Here is a similar approach using basic complex variables. Suppose we seek to evaluate $$\sum_{k\ge 0} {2k\choose k} {n+k\choose m+2k} \frac{(-1)^k}{k+1}$$ where $n\ge m.$

Introduce the integral representation $${n+k\choose m+2k} = \frac{1}{2\pi i} \int_{|z|=\epsilon} \frac{1}{z^{m+2k+1}} (1+z)^{n+k} \; dz.$$

This yields the following integral for the sum: $$\frac{1}{2\pi i} \int_{|z|=\epsilon} \sum_{k\ge 0} {2k\choose k} \frac{(-1)^k}{k+1} \frac{1}{z^{m+2k+1}} (1+z)^{n+k} \; dz \\= \frac{1}{2\pi i} \int_{|z|=\epsilon} \frac{(1+z)^n}{z^{m+1}} \sum_{k\ge 0} {2k\choose k} \frac{(-1)^k}{k+1} \frac{(1+z)^k}{z^{2k}} \; dz.$$

Now the OGF of the Catalan numbers is $$\sum_{k\ge 0} {2k\choose k} \frac{1}{k+1} w^k = \frac{1-\sqrt{1-4w}}{2w}.$$ Substituting this closed form that we computed into the integral yields

$$\frac{1}{2\pi i} \int_{|z|=\epsilon} \frac{(1+z)^n}{z^{m+1}} \frac{1-\sqrt{1+4(1+z)/z^2}}{(-1)\times 2(1+z)/z^2} \; dz \\= - \frac{1}{2\pi i} \int_{|z|=\epsilon} \frac{(1+z)^n}{z^{m-1}} \frac{1-\sqrt{1+4(1+z)/z^2}}{2(1+z)} \; dz \\= - \frac{1}{2\pi i} \int_{|z|=\epsilon} \frac{(1+z)^n}{z^m} \frac{z-\sqrt{z^2+4(1+z)}}{2(1+z)} \; dz.$$

Observe that $z^2+4(1+z) = (z+2)^2$ so the integral becomes $$- \frac{1}{2\pi i} \int_{|z|=\epsilon} \frac{(1+z)^n}{z^m} \frac{z-(z+2)}{2(1+z)} \; dz \\ = \frac{1}{2\pi i} \int_{|z|=\epsilon} \frac{(1+z)^{n-1}}{z^m} \; dz.$$

This last integral can be evaluated by inspection and yields $$[z^{m-1}] (1+z)^{n-1} = {n-1\choose m-1}.$$

Note that for the convergence of the Catalan GF series we require $|(1+z)/z^2|\lt 1/4$ (distance to the nearest singularity).

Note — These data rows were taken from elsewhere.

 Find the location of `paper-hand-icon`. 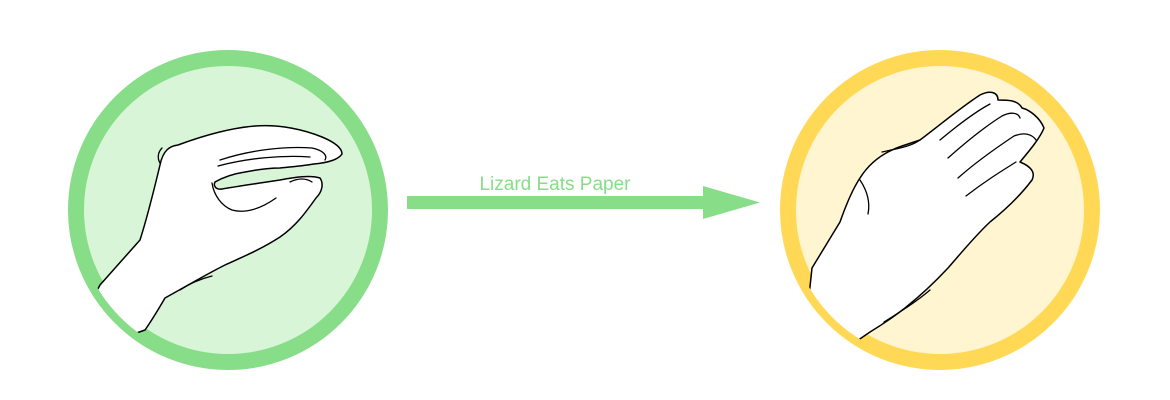

paper-hand-icon is located at coordinates (922, 226).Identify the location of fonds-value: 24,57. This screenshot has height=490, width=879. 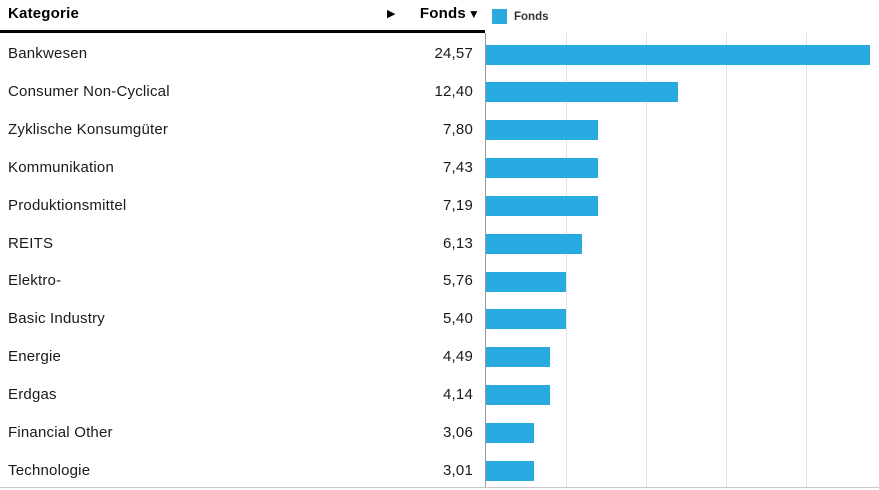
(454, 54).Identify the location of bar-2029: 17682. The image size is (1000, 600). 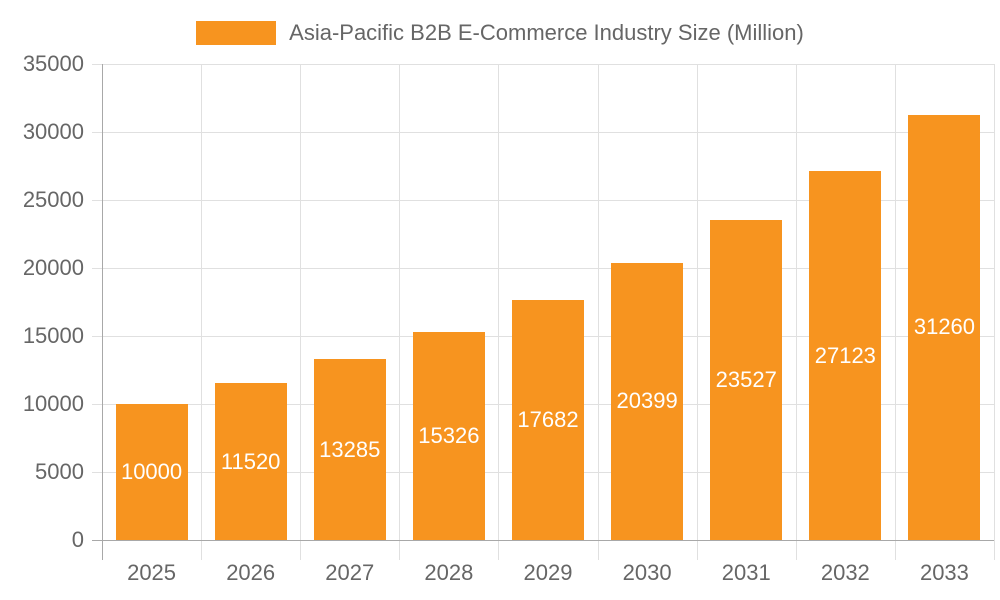
(548, 420).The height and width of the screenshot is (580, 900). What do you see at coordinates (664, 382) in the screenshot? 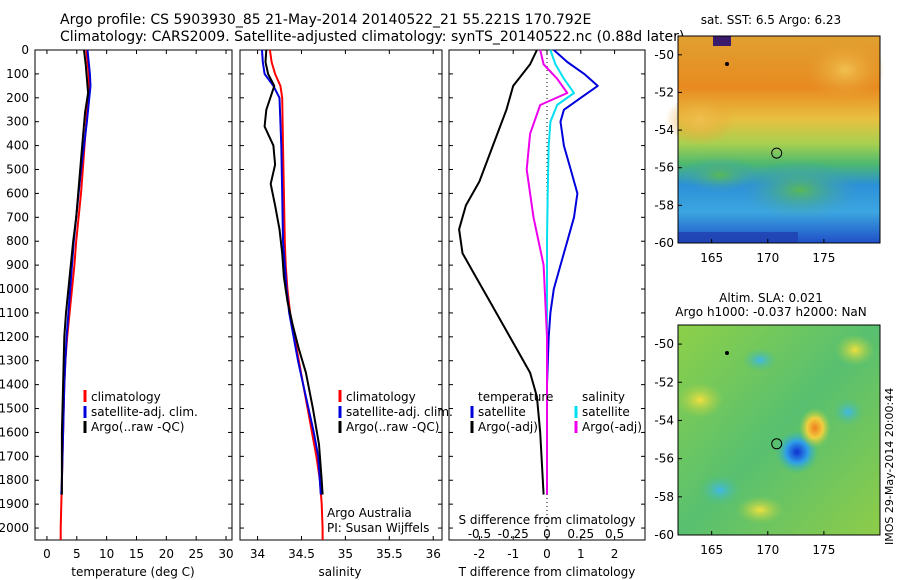
I see `map-y-tick-label: -52` at bounding box center [664, 382].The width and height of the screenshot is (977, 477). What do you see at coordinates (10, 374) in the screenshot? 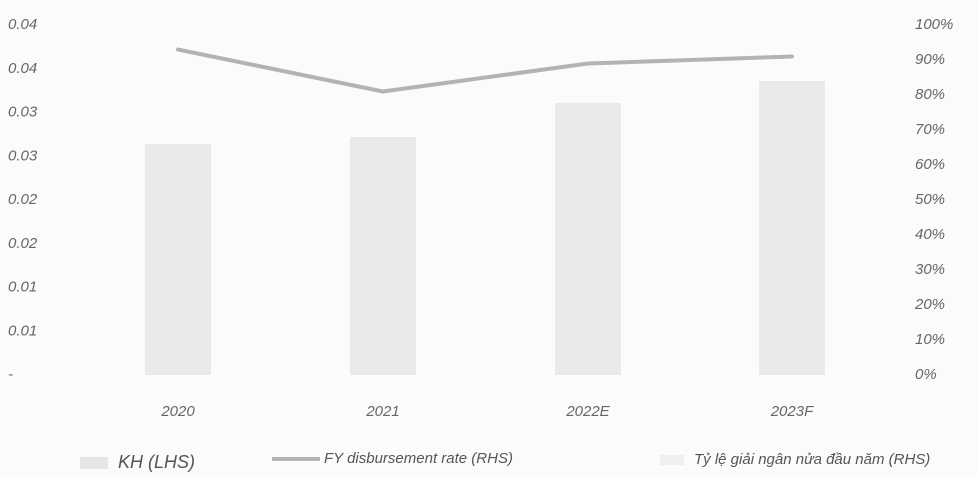
I see `left-axis-tick-label: -` at bounding box center [10, 374].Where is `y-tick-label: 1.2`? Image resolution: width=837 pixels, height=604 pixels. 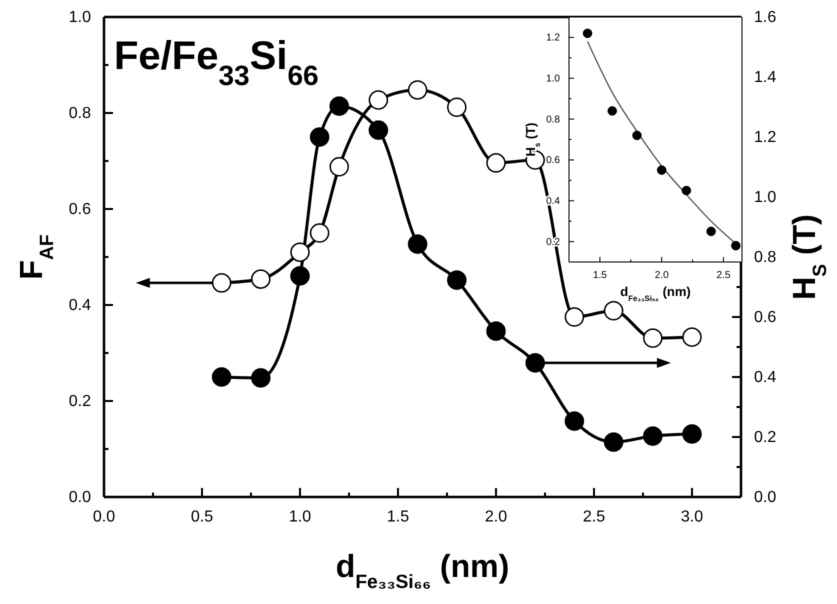 y-tick-label: 1.2 is located at coordinates (553, 38). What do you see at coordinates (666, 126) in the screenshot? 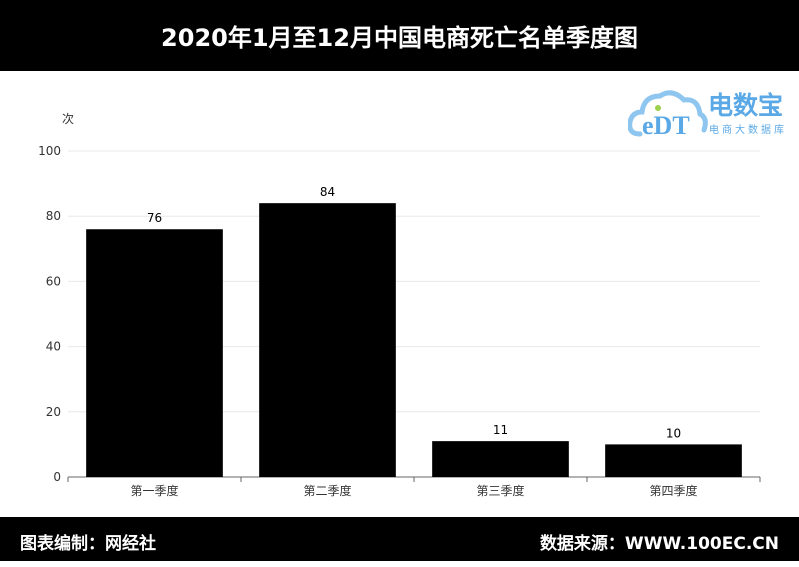
I see `svg-text: eDT` at bounding box center [666, 126].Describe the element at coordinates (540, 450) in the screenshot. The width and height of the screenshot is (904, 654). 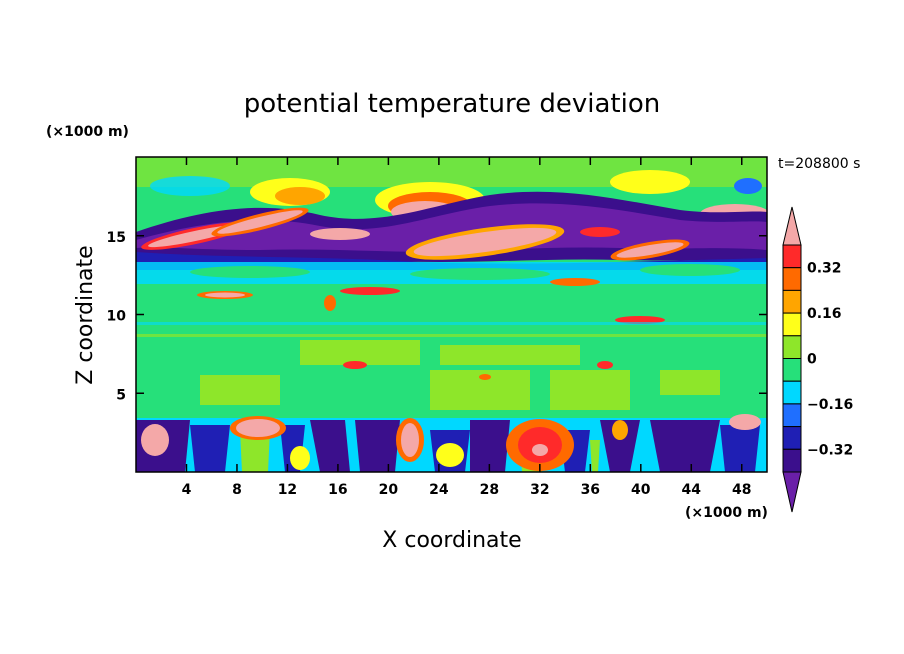
I see `thermal-pink-4-spot` at that location.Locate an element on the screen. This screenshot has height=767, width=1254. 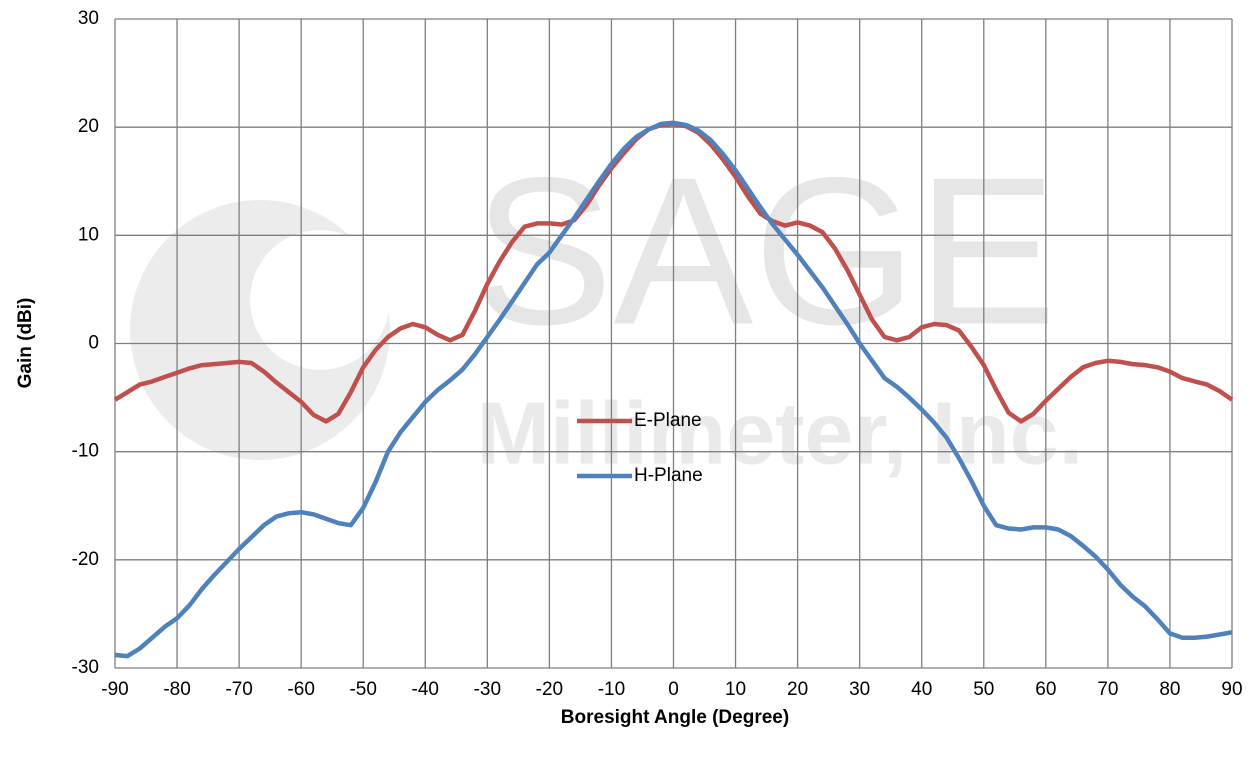
x-axis-title: Boresight Angle (Degree) is located at coordinates (675, 718).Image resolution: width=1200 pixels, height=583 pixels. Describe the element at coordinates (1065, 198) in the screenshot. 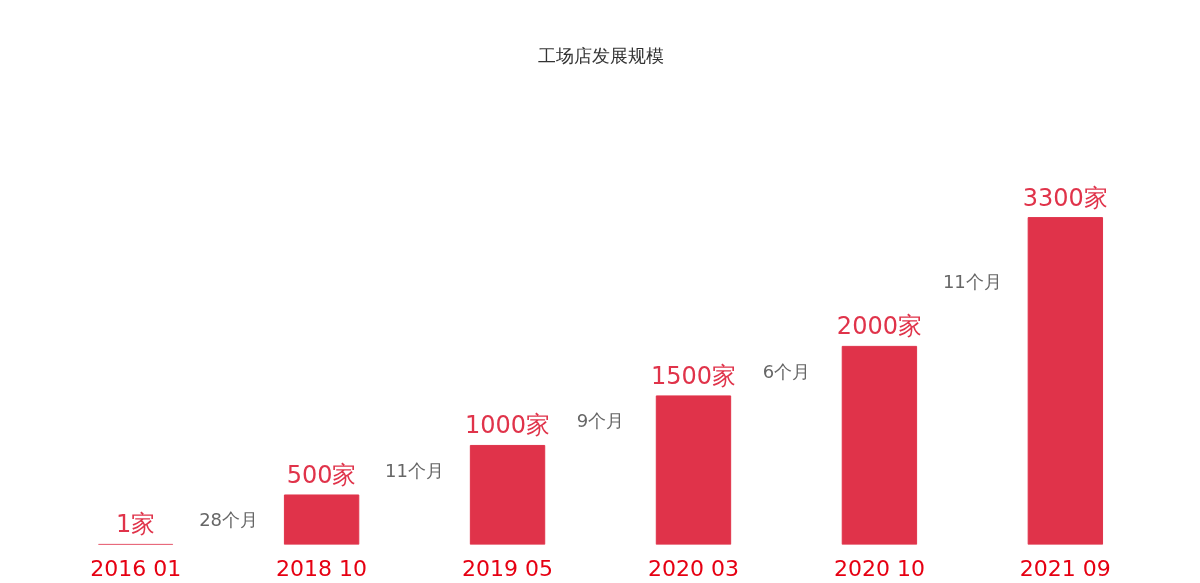

I see `data-label: 3300家` at that location.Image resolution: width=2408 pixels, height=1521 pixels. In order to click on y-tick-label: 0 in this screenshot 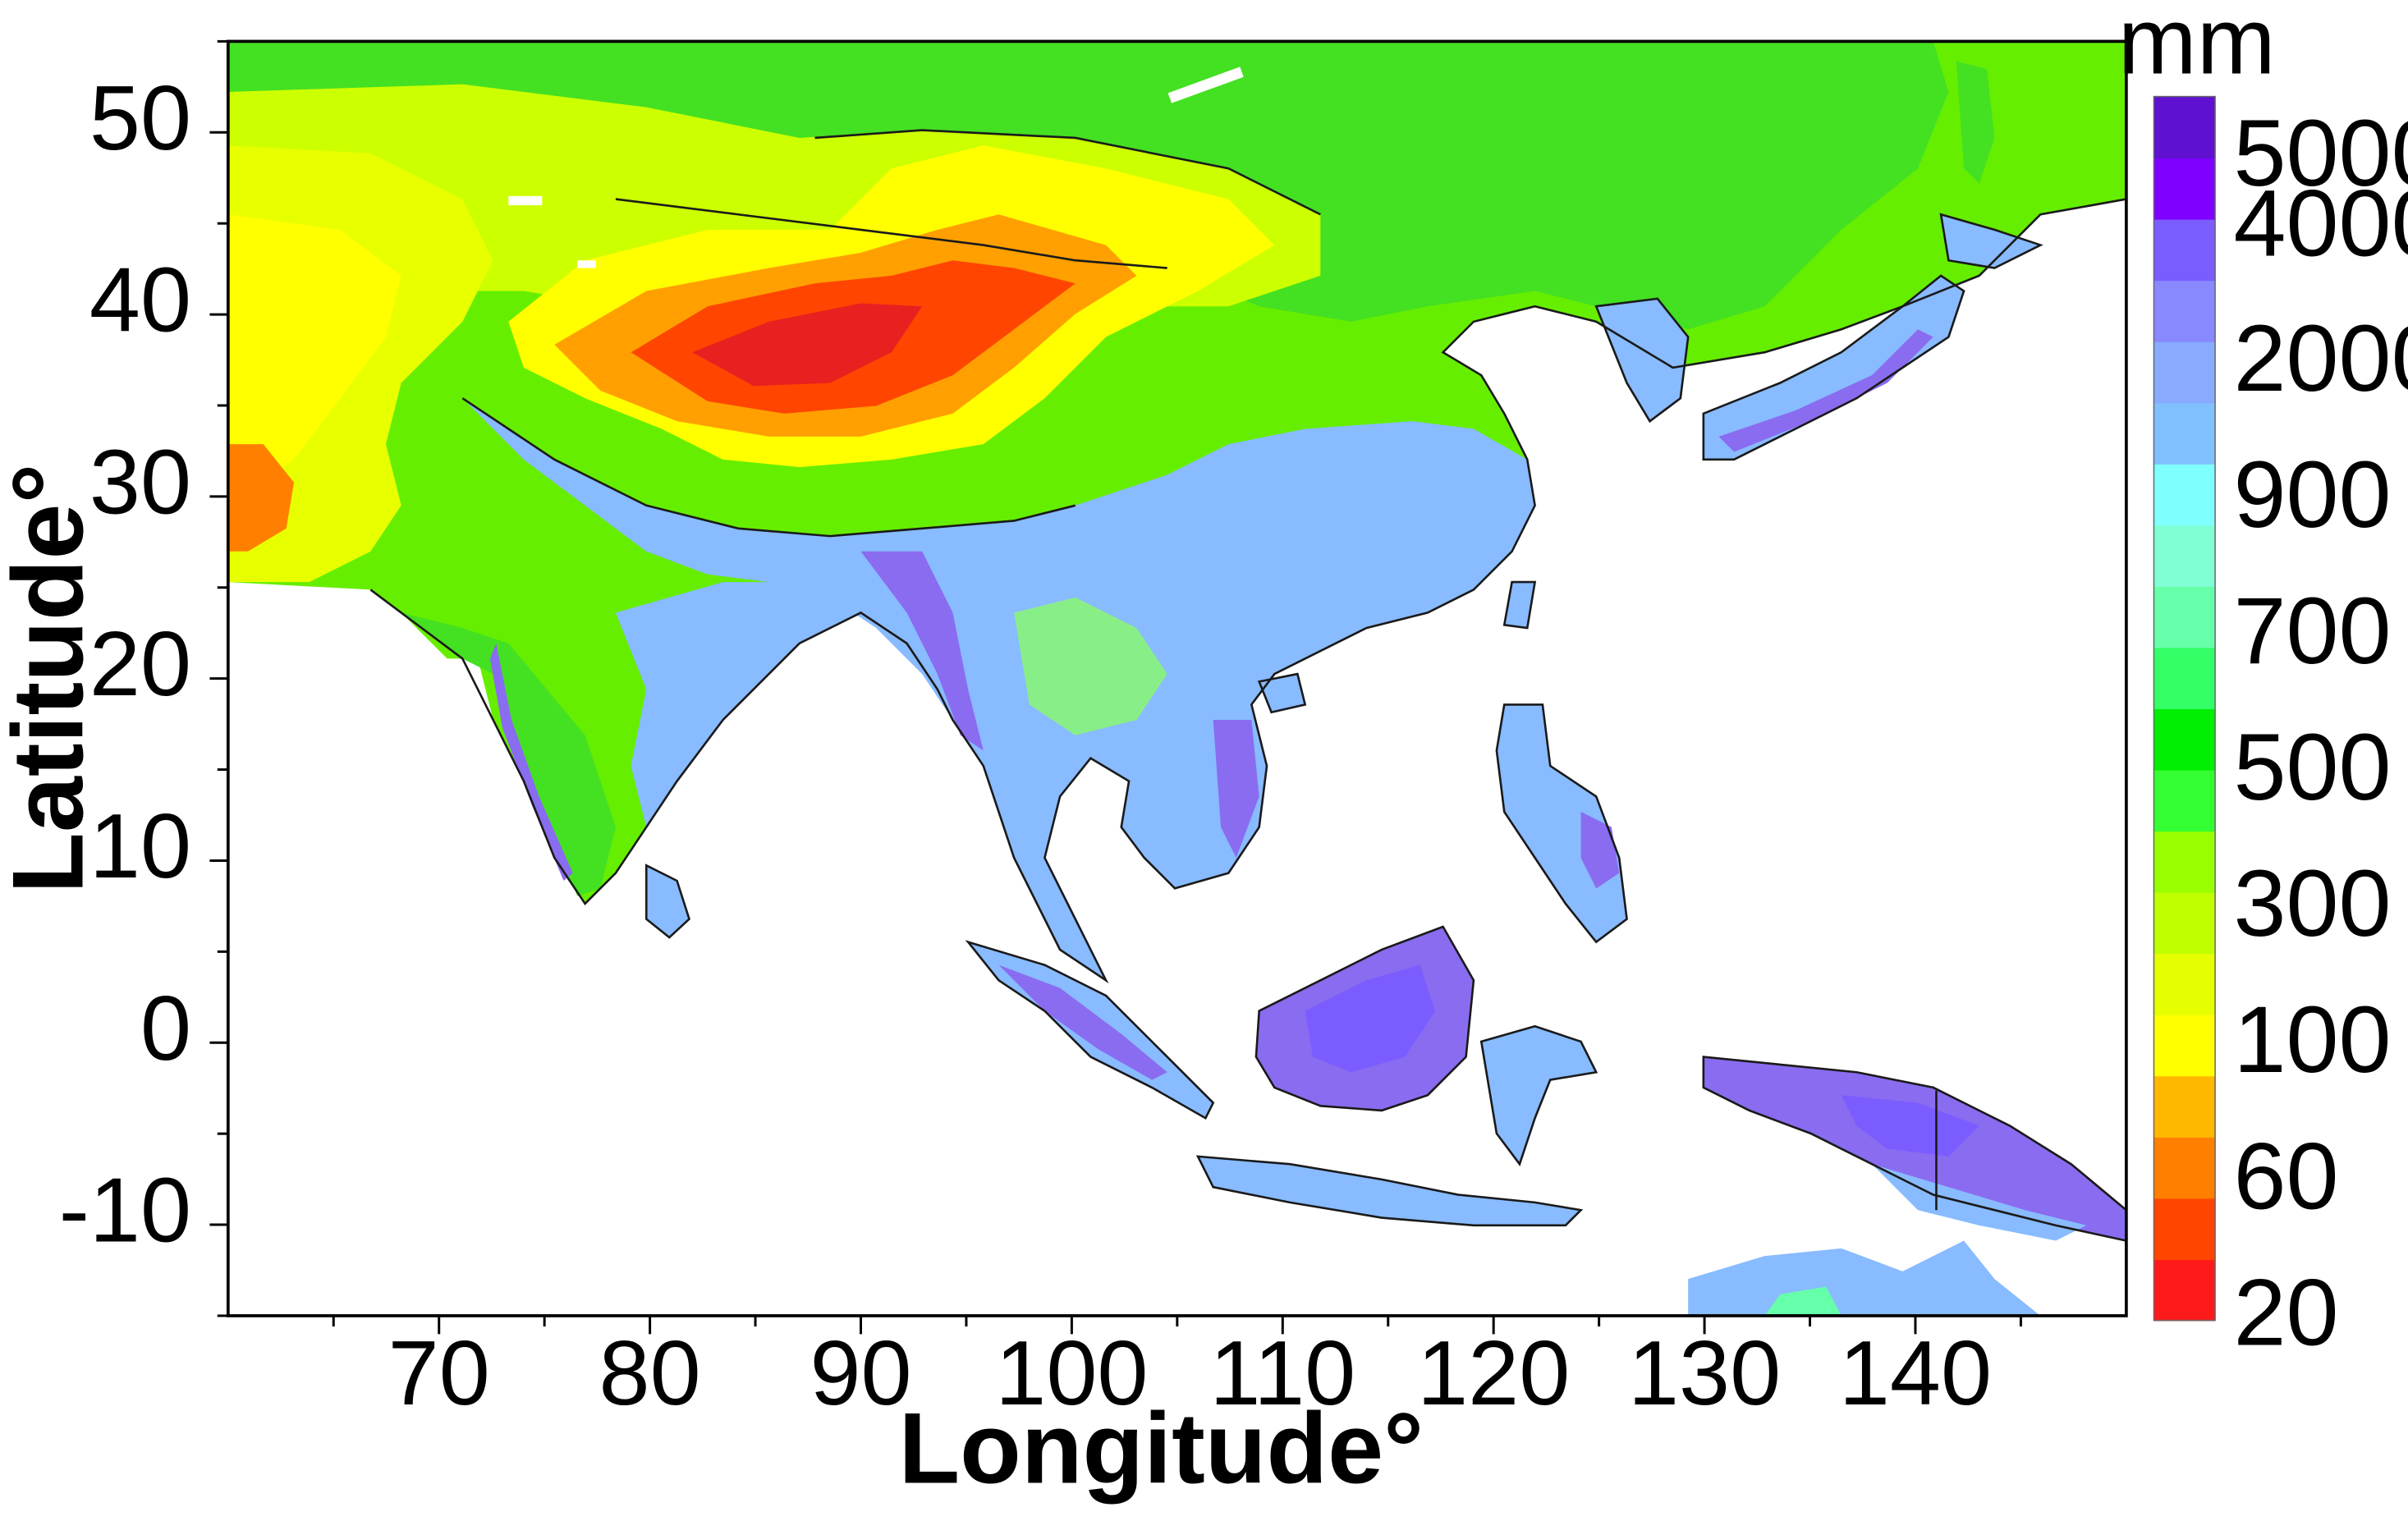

Now $|(1+z)/z^2|\le (1+\epsilon)/\epsilon^2$ so we may take $\epsilon = N \ge 5.$

Remark: the same functions appear here as in @robjohn's answer, who was first.

A trace as to when this method appeared on MSE and by whom starts at this MSE link.